Conducted for the first time in the country, the report supplements official national estimates of employment by providing information on determinants of labour market advantage or disadvantage; aspirations and behavioural choices of youth; quality of school-to-work transition; and youth labour demand from the perspective of employers.

It focuses on different groups of youth (in school, tertiary, job seekers and workers) and employers.

It found that youth are not equipped with the skills required by employers, youth are not choosy about their jobs and their current jobs are not related to their level or field of education.

Employers have critical roles to play to get the right young workers they need.

Large enterprises, the public sector and public-listed companies must make budget allocations for training newly recruited young employees.

Participation in employability training programmes is low. Only three per cent of employers participated in SL1M and two per cent participated in the Graduate Employability Management programme.

But employers did better in offering structured internship programmes or attachments to students as at least a quarter of them provided work-based training and work experience for young people.

The report also highlights changing patterns of youth employment as more young people are going into temporary, part-time, casual and zero-contract work.

Khazanah Research Institute visiting senior fellow Dr Lim Lin Lean, who is lead author of the report, said: “It is important to learn from young men and women themselves what they want out of life and work, how the education and training systems are equipping them for employability and how they fare in their job search and working conditions because the human resources of the young determine the nation’s advancement into high-income status.”

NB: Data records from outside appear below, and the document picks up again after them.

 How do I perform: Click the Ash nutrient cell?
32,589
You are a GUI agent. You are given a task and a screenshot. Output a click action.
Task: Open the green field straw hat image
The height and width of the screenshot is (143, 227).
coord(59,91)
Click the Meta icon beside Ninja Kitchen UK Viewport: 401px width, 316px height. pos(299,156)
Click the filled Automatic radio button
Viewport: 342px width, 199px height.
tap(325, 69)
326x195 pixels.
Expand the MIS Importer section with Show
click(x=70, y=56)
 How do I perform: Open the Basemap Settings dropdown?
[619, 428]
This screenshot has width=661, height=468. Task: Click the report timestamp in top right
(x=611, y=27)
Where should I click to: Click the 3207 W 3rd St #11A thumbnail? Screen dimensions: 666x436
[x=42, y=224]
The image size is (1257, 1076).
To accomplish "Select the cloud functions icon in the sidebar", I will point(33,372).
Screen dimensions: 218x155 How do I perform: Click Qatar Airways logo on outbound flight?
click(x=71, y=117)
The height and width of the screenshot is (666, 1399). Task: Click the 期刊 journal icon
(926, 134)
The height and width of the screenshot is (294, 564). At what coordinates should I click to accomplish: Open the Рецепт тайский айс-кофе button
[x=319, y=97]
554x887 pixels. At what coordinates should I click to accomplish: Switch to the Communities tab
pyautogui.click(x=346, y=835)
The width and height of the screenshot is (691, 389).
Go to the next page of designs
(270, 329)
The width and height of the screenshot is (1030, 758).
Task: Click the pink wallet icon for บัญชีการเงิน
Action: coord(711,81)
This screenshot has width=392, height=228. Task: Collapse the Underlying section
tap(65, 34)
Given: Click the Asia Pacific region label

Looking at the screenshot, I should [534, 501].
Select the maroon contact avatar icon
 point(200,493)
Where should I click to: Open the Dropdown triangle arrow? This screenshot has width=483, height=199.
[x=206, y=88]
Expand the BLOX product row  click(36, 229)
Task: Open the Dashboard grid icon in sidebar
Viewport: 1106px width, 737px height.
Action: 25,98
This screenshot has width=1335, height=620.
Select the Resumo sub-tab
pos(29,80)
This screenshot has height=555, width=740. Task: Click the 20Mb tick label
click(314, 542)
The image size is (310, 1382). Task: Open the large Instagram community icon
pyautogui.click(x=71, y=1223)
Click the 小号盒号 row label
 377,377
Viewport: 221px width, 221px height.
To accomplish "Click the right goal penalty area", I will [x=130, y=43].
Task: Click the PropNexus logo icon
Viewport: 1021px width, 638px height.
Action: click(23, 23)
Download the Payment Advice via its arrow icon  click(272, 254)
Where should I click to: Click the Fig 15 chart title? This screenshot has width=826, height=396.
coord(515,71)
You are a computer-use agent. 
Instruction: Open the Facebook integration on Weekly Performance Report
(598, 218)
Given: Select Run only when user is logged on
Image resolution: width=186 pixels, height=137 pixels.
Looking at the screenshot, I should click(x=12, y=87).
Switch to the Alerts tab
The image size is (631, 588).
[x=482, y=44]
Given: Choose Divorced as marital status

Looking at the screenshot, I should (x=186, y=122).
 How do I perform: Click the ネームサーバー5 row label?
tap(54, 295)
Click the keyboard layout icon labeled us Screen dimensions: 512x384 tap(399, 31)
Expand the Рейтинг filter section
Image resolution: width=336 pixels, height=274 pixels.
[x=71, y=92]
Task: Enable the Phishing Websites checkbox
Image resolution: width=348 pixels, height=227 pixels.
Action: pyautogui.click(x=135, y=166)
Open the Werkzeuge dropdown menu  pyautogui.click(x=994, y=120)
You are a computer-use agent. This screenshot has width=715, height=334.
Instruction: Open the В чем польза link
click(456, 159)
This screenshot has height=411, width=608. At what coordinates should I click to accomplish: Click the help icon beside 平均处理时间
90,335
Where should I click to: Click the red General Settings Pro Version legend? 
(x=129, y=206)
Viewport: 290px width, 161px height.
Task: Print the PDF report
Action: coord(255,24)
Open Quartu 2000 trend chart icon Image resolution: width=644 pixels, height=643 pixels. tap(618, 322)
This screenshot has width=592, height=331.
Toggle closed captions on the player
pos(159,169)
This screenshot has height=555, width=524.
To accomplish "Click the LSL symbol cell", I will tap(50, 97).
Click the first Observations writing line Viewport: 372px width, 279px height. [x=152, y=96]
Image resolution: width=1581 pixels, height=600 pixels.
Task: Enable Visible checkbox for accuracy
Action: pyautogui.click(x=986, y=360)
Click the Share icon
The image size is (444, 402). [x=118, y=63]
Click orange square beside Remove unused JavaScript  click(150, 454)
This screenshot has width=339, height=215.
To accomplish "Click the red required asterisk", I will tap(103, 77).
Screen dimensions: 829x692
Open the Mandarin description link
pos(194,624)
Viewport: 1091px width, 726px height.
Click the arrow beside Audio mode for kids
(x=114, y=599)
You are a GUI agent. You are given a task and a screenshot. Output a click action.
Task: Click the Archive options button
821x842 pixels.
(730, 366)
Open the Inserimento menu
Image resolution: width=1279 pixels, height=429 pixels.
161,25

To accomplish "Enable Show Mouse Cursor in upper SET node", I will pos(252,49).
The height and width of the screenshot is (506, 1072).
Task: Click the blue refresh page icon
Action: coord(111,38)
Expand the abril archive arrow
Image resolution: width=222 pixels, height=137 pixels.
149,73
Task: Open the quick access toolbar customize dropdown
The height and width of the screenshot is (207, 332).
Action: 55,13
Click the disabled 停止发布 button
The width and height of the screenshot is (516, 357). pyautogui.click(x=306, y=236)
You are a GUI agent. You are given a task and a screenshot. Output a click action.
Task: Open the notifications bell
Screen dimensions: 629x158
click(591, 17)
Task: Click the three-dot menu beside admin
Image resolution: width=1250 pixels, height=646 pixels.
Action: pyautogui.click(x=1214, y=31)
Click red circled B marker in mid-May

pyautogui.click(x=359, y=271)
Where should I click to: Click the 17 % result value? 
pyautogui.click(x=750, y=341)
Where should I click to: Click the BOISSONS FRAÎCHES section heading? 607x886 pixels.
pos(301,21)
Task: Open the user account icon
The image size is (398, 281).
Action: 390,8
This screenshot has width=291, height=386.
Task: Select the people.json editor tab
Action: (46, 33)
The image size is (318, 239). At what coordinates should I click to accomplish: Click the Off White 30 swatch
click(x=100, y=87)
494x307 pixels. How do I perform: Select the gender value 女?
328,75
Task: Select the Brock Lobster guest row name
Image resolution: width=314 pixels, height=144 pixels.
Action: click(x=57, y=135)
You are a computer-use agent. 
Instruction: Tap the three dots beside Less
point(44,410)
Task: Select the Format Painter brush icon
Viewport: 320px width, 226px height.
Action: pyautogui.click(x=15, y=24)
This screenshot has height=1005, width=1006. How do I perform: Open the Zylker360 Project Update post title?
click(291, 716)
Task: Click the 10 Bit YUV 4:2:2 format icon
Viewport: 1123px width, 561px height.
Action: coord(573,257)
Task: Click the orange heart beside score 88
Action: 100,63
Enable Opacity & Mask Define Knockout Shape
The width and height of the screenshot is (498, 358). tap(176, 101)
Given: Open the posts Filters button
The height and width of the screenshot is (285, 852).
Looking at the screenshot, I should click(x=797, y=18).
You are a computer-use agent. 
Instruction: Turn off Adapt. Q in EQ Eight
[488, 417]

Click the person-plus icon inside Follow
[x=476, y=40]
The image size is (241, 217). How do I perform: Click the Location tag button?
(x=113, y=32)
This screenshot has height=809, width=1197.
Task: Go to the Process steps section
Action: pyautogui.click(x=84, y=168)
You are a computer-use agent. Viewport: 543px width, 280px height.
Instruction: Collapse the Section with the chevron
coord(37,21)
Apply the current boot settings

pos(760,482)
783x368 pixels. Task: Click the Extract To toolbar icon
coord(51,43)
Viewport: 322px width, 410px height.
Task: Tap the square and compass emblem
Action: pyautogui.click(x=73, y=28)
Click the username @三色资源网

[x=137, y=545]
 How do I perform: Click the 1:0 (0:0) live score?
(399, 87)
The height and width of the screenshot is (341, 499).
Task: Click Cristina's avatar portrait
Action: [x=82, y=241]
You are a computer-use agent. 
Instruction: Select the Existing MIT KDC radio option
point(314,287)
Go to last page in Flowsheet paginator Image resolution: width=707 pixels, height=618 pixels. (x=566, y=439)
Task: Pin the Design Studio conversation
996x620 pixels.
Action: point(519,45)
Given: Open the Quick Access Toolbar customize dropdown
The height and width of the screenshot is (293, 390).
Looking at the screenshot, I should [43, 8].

The report provides policy implications and options arising from these findings that can be used to stimulate discussion and identification of appropriate measures to enhance the employability of youth and the more effective functioning of the labour market.


The survey recommends that in order to address mismatch between job search and recruitment methods, there is a need to enhance the role of employment services, both public and private, by supporting them to use digital technology and other channels to more effectively link job seekers and employers.

Employment services especially in rural areas and East Malaysia should be made available where they are most needed.

In addressing this mismatch between job search and recruitment methods, both public and private entities can enhance the role of employment services, ensure that they are available (particularly in rural areas), strengthen the outreach of employment services and make greater use of digital technology to facilitate job search and job matching processes.

Employers’ organisations and chambers of commerce can make a case to their members as to why youth employability is important and what they can do to promote it.

They should also strengthen interactions between employers and education and training institutions through arrangements for work-based training to complement classroom learning.

In addition, educate employers and youth about one another to address current misperceptions. Measures include participation in school career days and job fairs, and providing web-based information.

And lastly, encourage and support youth entrepreneurship, including mentoring programmes and sponsoring innovation efforts.